The committee members, together with PMLN’s Musadik Malik and Saadia Abbasi and PTI’s Mohsin Aziz, demanded that the SBP present the entire data and the names of the banks to the Senate panel.

Senators additionally identified that the cash laundering was a critical offence, particularly at a time when the nation was going through international change constraints and needed to limit important imports.

Mandviwalla mentioned he had been suggesting that the case ought to be referred to the Federal Investigation Company (FIA) for a radical probe, because the SBP was not giving a transparent image to the committee.

PMLN’s Malik mentioned the FBR and Customs authorities had revealed that 63 importers had laundered cash by way of over-invoicing of photo voltaic panels, however this was primarily based on an audit of solely 200 out of 450 importers. He mentioned the whole sum of money laundering could possibly be as excessive as $2.5 billion if all of the importers had been audited.

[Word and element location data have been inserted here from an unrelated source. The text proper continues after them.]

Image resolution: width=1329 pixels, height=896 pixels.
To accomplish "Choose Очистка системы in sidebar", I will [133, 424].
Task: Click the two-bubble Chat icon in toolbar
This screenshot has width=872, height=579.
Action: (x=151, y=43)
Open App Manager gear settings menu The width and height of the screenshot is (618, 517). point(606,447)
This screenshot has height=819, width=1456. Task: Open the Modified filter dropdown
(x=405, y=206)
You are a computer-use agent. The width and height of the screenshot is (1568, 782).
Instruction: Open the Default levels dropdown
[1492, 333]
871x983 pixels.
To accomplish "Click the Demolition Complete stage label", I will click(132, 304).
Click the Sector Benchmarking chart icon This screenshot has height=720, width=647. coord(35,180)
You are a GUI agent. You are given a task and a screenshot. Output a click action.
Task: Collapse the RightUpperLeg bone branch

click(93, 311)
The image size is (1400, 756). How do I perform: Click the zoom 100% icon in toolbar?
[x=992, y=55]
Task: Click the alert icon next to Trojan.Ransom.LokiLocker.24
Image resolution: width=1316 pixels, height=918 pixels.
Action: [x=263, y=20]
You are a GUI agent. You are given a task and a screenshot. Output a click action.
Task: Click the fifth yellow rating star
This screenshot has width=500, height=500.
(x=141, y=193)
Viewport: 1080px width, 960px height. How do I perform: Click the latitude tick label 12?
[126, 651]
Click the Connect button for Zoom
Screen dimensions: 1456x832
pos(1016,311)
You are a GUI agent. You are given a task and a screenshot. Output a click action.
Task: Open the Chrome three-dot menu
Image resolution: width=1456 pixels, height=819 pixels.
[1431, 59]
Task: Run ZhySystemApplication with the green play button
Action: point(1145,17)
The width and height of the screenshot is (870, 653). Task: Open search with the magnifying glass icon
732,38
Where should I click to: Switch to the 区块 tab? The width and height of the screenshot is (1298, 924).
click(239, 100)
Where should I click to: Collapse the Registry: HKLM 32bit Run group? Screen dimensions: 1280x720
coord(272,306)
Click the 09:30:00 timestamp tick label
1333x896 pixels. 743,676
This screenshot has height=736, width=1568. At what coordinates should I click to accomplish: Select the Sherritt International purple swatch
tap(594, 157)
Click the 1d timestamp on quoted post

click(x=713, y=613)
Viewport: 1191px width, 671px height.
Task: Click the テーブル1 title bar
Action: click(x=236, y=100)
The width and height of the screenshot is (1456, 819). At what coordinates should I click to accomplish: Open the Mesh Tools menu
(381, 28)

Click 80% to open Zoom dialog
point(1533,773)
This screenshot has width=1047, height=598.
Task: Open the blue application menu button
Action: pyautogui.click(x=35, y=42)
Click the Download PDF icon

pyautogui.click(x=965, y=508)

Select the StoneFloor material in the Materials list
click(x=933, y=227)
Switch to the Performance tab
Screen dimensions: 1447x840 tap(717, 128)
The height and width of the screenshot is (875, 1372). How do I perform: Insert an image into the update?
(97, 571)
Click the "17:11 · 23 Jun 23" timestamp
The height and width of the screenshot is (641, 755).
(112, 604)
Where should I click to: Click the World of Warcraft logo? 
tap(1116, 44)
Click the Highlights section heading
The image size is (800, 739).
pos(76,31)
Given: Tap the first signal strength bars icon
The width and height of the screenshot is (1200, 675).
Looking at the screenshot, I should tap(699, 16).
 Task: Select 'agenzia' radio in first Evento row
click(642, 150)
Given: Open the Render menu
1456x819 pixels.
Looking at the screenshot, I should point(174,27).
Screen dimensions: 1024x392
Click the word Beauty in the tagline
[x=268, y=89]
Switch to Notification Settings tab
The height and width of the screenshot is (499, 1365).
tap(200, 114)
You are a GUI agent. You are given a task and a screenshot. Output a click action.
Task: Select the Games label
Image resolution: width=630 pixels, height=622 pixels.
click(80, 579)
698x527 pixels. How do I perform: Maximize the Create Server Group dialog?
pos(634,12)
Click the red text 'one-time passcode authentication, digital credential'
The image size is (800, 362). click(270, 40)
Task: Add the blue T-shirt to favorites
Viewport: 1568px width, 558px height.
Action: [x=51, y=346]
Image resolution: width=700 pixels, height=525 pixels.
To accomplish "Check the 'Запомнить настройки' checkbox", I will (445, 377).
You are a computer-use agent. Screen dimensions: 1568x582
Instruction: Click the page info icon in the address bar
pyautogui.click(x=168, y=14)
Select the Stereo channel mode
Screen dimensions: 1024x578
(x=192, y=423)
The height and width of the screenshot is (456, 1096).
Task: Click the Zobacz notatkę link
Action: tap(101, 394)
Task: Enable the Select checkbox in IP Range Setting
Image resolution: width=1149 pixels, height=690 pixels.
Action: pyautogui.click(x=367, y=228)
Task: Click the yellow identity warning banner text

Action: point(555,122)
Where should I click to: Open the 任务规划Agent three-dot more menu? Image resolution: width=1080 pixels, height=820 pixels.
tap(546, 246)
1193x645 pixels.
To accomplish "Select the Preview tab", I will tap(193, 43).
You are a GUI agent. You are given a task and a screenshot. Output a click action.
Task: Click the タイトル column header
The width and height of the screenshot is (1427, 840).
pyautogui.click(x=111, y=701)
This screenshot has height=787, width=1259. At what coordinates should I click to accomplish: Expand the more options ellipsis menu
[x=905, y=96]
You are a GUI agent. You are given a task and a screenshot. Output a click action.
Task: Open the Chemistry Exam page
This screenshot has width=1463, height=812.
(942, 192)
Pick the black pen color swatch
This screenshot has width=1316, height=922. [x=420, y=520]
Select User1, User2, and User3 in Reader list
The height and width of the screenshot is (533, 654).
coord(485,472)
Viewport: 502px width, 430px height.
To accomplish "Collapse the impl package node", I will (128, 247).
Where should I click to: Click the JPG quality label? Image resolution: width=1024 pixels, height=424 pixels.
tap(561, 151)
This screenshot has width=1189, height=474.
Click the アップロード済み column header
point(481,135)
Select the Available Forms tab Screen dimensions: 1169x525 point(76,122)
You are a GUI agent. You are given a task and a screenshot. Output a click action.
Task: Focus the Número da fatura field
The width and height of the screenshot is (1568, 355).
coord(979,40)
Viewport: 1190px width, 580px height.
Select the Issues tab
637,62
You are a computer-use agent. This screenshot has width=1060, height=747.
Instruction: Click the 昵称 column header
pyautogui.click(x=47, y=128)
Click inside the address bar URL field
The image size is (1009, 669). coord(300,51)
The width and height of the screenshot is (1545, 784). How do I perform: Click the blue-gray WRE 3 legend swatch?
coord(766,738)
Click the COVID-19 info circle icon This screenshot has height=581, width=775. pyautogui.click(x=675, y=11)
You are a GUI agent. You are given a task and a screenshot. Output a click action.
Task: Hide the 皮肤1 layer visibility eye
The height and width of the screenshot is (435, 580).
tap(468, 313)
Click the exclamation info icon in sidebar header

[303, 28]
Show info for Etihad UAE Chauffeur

Customs officers reiterated their earlier stance that they’d began the investigation in October 2022 and located 63 importers concerned in over-invoicing of photo voltaic panels, which had been imported from China however funds had been routed to the UAE or Singapore. They mentioned the photo voltaic panels weren’t bodily examined by the customs as they had been duty-free objects and solely good declarations (GDs) had been introduced to the customs desks.

The FBR had reported that photo voltaic panels had emerged as a high-risk merchandise for over-invoicing and trade-based cash laundering as a consequence of their duty-free import standing and the absence of gross sales tax on native provide.

They mentioned the photo voltaic panels, which had been imported at Rs72.83 billion, had been bought within the home market at nearly half the value, i.e. Rs45.61 billion.

Customs officers mentioned they’d registered instances in opposition to the most important suspects, together with Rab Nawaz and his spouse of Shiny Star Firm, who had been now on bail. Senator Mohsin Aziz mentioned the Shiny Star had laundered round Rs40 billion by way of two banks.